Learn from coworking: food makers should share distribution facility

Food makers run out of room to grown in Brooklyn once they reach a certain size. One Councilman proposes a plan to keep more food makers here.

Baked goods by the blogger "The Naked Beet," from the Food Bloggers Bake Sale at Brooklyn Flea Photo by roboppy on Flickr [Creative Commons]

Brooklyn’s fancy food makers are moving their production out of state once they reach a certain size, and that’s a big problem says one city councilman. So why not take the concept of coworking to a shared manufactured goods distribution plant?

Lots of food companies in Brooklyn are earning between $500,00 and $1 million per year, but many have told Councilman Stephen Levin that at a certain point they have to leave the borough, because there isn’t enough space to grow. That’s according to a new report issued by the Councilman from the 33rd District’s Office, Monday, Co-Packing for Brooklyn Manufacturers. 

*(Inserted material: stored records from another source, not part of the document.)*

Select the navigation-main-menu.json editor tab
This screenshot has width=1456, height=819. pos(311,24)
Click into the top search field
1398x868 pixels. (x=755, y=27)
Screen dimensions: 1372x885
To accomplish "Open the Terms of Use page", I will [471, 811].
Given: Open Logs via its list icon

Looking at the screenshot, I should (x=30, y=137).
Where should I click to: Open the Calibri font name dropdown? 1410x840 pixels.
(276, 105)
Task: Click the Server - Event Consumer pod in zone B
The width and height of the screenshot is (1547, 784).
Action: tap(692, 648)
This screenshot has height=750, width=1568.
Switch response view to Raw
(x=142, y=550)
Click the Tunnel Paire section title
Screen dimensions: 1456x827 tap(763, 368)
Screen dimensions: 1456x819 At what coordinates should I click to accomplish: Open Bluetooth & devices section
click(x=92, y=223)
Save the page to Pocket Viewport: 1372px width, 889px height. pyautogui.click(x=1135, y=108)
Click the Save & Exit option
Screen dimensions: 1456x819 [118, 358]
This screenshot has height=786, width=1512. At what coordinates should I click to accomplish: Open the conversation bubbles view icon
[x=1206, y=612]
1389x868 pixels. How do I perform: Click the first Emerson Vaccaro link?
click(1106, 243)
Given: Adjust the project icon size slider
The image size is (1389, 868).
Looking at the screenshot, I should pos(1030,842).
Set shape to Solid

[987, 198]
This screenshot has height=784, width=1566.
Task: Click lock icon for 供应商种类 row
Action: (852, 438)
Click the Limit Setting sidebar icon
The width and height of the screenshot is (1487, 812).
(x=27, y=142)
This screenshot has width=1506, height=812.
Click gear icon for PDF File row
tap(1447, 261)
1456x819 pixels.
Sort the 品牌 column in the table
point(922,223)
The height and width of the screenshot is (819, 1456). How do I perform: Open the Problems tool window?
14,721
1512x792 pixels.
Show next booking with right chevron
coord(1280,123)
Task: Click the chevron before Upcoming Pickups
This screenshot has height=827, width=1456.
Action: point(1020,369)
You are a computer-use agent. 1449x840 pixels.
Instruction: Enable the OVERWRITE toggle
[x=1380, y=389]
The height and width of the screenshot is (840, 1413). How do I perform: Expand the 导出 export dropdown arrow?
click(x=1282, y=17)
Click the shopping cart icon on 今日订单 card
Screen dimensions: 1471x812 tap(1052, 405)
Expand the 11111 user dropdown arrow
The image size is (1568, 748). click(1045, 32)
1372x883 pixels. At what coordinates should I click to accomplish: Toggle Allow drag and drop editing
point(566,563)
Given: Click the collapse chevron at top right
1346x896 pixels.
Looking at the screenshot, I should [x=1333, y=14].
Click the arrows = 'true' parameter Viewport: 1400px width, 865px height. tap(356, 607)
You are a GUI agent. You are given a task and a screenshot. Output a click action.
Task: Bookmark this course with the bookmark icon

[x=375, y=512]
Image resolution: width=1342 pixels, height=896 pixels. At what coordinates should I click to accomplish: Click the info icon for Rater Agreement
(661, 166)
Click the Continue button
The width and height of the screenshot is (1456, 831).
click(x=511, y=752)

70+ companies responded, most of which employed 10 or fewer employees. 66 percent of the respondents were Brooklyn companies, but companies outside the borough also expressed interest in getting food made here.

Takeaways:

  • The idea of the facility would be to take pressure off space for existing makers. In order to insure quality, the contract packager or “co-packer” would need to specialize in some kind of food. The report recommends either condiments and spices, baked goods or meats.
  • Very strong demand for a facility that could “pick and pack” online orders (82% of survey respondents)
  • While Brooklyn lost about 24,000 manufacturing jobs during this century’s first decade, its workers in food manufacturing held steady at about 6,000 workers.

That last fact points out that there is about 18,000 workers-worth of space (at least) out there in manufacturing facilities, the report claims. Of course, food manufacturing requires major retrofits and intense food safety regulations, but it does illustrate that the Councilman appears to be right: there is room for more food manufacturing in the borough. Mouth took the ecommerce side off a lot of these makers’ hands; who’s going to take the making?